(Extracted entries begins)

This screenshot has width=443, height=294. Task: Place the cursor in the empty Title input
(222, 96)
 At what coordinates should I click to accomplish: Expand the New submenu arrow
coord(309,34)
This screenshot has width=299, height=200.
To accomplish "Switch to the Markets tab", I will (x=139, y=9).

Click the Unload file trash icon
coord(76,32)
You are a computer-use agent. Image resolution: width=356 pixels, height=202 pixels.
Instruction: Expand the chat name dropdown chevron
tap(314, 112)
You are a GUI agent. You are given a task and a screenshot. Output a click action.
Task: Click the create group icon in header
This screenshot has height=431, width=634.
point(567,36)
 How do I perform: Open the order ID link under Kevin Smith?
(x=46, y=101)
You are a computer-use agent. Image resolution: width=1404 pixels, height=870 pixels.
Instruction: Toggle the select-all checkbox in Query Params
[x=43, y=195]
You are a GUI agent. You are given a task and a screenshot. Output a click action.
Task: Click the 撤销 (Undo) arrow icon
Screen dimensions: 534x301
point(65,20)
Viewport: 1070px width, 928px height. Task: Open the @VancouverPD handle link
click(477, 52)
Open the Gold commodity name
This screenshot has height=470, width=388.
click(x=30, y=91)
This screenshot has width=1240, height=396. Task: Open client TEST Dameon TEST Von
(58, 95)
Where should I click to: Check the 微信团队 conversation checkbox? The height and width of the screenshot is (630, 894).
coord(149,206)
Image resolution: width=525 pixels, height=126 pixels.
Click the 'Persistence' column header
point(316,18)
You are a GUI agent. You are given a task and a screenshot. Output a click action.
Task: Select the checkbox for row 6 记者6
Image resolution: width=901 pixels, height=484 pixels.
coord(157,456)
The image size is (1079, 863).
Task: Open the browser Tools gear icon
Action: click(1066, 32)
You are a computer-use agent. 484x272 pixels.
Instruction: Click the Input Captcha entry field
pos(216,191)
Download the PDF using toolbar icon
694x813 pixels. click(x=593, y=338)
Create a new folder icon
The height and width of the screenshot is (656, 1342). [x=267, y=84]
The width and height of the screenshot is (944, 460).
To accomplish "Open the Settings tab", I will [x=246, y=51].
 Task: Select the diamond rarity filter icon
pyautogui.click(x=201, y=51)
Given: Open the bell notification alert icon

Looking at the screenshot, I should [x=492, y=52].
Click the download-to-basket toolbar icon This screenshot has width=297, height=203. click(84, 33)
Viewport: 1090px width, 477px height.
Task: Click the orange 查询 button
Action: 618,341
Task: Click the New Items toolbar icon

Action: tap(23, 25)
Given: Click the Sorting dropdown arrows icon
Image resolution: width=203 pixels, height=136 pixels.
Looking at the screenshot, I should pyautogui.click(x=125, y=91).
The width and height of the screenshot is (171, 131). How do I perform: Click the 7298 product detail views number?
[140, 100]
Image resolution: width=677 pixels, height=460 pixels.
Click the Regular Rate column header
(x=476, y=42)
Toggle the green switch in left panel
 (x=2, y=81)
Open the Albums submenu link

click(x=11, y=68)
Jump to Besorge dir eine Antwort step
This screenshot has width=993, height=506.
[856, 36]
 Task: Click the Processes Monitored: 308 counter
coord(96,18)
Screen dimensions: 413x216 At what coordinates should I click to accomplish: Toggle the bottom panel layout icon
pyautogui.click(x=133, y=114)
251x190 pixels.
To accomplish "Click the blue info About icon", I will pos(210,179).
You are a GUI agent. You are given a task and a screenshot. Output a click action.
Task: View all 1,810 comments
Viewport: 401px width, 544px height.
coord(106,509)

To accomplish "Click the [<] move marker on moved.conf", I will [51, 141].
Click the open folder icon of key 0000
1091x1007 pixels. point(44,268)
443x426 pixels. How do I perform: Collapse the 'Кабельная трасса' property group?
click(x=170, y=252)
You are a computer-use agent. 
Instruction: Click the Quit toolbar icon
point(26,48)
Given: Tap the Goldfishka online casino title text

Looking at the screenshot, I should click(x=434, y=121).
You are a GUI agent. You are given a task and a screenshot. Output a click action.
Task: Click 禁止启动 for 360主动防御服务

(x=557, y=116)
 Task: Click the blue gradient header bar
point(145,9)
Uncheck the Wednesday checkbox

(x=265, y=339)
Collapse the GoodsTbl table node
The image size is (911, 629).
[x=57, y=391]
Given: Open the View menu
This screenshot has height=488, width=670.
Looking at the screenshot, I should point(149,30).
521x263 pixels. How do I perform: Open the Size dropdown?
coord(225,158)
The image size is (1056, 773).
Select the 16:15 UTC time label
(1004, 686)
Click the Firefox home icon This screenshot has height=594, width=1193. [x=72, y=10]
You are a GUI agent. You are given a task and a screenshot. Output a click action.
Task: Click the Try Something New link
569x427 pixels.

(Extracted entries ends)

Of all the entries above, repeat only the lines from the line that has "Task: Click 禁止启动 for 360主动防御服务" to the line that has "Task: Click the Try Something New link", both lines included, exactly.

Task: Click 禁止启动 for 360主动防御服务

(x=557, y=116)
 Task: Click the blue gradient header bar
point(145,9)
Uncheck the Wednesday checkbox

(x=265, y=339)
Collapse the GoodsTbl table node
The image size is (911, 629).
[x=57, y=391]
Given: Open the View menu
This screenshot has height=488, width=670.
Looking at the screenshot, I should point(149,30).
521x263 pixels. How do I perform: Open the Size dropdown?
coord(225,158)
The image size is (1056, 773).
Select the 16:15 UTC time label
(1004, 686)
Click the Firefox home icon This screenshot has height=594, width=1193. [x=72, y=10]
You are a GUI agent. You are given a task and a screenshot. Output a click action.
Task: Click the Try Something New link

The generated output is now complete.